Under the act, RPCC would receive $8.1 million from the state for the new center if it could provide a 12 percent matching grant of approximately $1.1 million.
Donations ranging from several thousand dollars up to $350,000 came from plants, contractors, businesses and individuals in the parish. The college met the 12 percent match within 70 days in summer 2014, said Ryland Percy, who served as president of the board of trustees of the RPCC Foundation at the time.
Percy, who helped lead the fundraising effort along with others, including fellow trustee Charlie Freeburgh, now senior vice chancellor of workforce development at Baton Rouge Community College, said the challenge of raising $1.1 million to make the project happen initially seemed insurmountable.
“As it worked out, it was a lot of hard work, but at the same time, it was not a hard sell, because the industry leaders saw what it meant to the future of their workforce,” Percy said.
Student enrollment at RPCC this semester is approximately 1,700, Doty said. In the fall, enrollment is usually higher, and last fall was close to 2,000.

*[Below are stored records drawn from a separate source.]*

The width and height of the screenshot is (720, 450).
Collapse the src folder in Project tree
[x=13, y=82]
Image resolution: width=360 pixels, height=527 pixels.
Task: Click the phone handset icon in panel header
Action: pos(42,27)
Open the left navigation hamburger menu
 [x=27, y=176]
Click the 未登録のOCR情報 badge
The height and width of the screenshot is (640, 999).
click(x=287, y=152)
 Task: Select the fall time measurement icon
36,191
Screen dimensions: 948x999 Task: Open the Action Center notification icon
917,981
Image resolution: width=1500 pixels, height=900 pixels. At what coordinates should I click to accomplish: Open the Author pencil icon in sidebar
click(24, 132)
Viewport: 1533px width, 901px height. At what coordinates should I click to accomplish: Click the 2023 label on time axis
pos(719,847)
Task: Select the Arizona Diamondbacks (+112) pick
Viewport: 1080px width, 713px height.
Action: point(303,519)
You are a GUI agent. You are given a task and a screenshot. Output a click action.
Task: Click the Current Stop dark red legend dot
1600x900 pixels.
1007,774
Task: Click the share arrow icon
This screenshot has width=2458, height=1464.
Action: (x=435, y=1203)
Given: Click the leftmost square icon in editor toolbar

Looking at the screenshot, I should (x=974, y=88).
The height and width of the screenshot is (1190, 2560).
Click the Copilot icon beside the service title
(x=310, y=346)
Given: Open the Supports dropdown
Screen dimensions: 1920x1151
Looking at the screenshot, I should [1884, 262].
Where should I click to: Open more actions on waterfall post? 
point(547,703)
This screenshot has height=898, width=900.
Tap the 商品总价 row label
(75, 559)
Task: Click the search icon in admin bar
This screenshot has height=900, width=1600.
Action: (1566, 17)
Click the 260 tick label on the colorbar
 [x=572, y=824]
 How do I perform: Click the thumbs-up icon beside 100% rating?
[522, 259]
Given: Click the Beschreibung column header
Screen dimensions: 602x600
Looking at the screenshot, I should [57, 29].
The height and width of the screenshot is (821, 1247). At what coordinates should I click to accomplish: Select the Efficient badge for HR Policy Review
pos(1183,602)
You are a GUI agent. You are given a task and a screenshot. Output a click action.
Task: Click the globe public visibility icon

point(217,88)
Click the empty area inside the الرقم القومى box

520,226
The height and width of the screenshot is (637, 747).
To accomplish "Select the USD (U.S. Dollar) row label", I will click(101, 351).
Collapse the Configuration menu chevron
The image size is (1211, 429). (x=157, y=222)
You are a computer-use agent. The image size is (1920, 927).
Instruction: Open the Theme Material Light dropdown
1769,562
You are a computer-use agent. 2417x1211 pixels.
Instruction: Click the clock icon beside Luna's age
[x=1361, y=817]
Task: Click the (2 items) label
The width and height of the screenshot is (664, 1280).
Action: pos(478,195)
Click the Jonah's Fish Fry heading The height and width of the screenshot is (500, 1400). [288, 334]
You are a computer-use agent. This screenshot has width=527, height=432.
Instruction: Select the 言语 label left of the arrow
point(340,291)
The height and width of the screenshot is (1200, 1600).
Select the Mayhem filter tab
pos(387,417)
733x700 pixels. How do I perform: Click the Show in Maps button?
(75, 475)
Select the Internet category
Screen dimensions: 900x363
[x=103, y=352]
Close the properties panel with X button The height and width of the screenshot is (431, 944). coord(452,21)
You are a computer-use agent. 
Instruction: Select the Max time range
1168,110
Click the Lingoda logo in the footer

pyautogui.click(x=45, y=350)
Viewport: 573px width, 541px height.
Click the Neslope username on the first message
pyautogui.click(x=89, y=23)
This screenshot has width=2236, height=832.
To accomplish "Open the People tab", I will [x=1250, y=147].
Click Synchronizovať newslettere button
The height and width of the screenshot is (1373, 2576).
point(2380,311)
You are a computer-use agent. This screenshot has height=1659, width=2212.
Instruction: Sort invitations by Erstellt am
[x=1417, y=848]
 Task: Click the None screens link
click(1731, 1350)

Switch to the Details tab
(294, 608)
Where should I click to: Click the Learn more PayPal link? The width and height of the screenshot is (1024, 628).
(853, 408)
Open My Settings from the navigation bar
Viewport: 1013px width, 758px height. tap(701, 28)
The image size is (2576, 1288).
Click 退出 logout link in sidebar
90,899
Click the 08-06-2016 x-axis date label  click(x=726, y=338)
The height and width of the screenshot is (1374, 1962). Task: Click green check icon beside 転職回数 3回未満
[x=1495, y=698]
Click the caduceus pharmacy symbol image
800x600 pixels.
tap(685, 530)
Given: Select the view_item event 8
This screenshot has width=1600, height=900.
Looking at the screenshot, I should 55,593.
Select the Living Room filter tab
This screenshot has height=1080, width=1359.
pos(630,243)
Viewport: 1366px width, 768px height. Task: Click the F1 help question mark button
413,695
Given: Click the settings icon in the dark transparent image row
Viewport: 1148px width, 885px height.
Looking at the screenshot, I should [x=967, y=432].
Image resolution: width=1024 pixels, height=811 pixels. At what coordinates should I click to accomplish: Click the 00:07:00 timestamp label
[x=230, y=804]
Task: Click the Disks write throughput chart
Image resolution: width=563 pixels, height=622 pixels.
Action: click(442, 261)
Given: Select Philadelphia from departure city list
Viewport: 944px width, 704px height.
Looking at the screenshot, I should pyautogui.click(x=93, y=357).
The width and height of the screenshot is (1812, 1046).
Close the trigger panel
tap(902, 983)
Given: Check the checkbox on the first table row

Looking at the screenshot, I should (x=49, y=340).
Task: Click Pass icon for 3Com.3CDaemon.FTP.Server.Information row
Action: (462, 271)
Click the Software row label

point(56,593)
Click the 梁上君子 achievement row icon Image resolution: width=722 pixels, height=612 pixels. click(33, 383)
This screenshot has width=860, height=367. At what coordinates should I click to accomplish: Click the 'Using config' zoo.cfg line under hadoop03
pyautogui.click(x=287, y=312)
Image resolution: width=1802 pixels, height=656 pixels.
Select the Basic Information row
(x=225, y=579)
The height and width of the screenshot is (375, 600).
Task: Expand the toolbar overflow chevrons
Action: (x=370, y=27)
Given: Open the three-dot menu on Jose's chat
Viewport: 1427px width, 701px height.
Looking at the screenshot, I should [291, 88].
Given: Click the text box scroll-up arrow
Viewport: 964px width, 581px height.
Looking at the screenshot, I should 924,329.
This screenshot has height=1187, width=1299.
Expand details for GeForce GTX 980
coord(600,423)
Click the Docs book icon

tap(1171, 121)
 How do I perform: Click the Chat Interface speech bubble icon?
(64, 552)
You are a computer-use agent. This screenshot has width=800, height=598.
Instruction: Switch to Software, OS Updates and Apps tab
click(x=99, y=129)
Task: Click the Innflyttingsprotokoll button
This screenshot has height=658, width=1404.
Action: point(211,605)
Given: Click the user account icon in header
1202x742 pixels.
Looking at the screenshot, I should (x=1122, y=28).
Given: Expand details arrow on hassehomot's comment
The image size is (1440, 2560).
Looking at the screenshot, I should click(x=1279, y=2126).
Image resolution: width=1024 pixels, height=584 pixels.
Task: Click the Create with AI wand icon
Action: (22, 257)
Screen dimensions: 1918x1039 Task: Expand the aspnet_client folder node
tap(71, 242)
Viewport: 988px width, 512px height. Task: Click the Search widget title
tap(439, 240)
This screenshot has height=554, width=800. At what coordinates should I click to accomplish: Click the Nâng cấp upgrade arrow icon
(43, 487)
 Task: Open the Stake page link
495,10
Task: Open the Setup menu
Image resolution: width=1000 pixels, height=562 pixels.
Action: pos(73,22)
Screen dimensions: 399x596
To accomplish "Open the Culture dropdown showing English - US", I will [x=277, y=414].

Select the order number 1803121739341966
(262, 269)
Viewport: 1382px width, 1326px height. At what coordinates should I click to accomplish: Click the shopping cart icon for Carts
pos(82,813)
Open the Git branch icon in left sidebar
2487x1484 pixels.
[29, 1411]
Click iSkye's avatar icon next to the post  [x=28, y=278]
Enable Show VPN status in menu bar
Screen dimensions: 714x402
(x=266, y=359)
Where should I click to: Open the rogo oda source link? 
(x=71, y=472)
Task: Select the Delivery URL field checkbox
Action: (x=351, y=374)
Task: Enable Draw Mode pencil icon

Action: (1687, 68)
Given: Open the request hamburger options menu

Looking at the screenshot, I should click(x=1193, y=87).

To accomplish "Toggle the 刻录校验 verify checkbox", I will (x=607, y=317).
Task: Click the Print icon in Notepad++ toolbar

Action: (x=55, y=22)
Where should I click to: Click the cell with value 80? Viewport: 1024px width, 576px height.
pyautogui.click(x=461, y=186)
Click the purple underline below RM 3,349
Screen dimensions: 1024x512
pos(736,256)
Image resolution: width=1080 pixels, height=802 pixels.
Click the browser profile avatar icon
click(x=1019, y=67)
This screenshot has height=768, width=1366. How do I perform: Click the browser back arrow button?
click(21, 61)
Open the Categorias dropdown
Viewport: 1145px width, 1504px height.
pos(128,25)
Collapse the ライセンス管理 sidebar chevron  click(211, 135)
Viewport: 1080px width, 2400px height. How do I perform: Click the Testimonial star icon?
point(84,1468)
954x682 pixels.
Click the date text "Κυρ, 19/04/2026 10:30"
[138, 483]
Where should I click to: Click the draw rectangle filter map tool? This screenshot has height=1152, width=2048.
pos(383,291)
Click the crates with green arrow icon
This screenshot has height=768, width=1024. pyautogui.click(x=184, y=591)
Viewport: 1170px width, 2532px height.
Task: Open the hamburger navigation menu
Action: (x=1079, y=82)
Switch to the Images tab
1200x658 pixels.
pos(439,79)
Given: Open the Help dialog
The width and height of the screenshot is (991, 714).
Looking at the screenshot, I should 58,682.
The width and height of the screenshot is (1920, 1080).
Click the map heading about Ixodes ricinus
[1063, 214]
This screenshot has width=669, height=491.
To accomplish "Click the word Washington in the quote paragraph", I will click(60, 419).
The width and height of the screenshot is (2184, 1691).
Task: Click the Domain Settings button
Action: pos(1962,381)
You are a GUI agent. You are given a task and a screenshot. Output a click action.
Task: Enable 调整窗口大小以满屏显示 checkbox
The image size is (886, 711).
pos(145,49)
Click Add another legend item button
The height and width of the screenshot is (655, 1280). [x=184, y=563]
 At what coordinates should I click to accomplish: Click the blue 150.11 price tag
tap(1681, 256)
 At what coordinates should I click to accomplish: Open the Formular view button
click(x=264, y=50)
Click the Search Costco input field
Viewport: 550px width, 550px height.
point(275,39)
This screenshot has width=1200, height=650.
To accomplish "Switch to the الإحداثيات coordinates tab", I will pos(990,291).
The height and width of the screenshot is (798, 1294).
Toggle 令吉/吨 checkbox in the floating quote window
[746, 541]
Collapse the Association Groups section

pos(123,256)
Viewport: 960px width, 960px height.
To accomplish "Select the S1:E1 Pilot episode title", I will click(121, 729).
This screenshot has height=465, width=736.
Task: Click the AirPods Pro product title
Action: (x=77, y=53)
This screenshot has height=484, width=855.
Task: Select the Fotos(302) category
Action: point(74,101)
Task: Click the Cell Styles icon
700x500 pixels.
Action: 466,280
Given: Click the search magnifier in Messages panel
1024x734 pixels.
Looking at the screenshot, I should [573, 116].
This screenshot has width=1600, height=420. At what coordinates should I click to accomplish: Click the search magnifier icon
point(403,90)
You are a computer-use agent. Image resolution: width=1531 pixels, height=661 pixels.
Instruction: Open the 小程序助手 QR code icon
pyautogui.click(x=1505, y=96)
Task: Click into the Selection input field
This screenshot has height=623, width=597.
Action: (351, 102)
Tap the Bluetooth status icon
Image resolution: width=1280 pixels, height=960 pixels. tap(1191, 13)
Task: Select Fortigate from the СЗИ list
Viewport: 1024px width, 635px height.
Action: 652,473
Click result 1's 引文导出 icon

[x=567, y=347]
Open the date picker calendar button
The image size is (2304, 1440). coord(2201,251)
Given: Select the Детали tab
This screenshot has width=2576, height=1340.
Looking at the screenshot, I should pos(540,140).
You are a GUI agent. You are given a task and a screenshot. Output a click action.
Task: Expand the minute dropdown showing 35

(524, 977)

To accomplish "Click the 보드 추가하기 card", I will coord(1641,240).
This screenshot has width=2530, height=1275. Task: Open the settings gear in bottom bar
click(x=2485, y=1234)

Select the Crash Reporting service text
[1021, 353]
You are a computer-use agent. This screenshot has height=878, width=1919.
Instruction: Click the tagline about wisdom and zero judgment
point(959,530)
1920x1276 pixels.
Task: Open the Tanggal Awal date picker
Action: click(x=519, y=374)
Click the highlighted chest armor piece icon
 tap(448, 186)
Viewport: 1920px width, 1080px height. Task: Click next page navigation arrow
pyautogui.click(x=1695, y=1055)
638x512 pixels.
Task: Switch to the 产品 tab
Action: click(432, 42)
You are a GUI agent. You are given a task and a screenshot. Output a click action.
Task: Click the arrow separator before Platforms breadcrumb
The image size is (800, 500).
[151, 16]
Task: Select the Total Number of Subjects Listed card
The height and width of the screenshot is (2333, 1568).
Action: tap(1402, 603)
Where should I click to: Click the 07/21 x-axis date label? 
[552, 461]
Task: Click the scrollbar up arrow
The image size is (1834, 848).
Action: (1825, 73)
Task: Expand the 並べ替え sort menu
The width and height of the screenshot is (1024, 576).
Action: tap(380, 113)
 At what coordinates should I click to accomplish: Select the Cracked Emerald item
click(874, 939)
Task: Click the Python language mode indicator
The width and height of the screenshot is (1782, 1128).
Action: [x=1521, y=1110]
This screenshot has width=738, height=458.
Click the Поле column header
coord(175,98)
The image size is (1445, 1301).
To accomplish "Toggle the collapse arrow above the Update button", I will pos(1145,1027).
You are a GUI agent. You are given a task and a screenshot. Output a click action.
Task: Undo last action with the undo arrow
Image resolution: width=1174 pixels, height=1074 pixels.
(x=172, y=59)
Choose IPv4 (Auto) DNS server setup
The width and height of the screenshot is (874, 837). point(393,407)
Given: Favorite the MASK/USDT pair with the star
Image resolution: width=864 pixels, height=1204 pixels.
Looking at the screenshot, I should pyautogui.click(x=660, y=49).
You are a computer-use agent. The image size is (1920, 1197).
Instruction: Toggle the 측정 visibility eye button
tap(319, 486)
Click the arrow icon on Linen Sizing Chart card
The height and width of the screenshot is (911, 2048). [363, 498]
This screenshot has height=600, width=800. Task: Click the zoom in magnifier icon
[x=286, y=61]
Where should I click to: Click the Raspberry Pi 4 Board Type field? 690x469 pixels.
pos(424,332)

Doty estimates that about two-thirds of the students are working on a two-year associate degree, with plans to transfer to a four-year university. About a third of the students go to RPCC for technical training, he said.
“We’re doing both of these” types of programs, Doty said. “That’s what a community college is.”
Bruce Waguespack, vice chancellor of workforce development at RPCC, said the community college offers associate degrees in technical fields and certificates of technical studies that are normally part of the associate degree studies.
But the community college also offers short-term, two-week training for scaffold builders and four-week training for mobile crane operators.
“Workforce development makes sure that people get the training they need to get a job or advance in their job,” Waguespack said.
He said the college continues to adjust to employer needs in the area and is starting work on a project that will train deckhands to work on tugboats on the Mississippi River.
A boom in the petrochemical industry in Ascension Parish and in neighboring St. James Parish in recent years has brought with it an increased demand for skilled workers.
In Ascension, projects have included a $2.1 billion expansion at CF Industries in Donaldsonville; and a $1.1 billion project at Methanex and a $350 million expansion at BASF, both in Geismar.
In November, Shell Chemical announced a $717 million project at its facility, also in Geismar.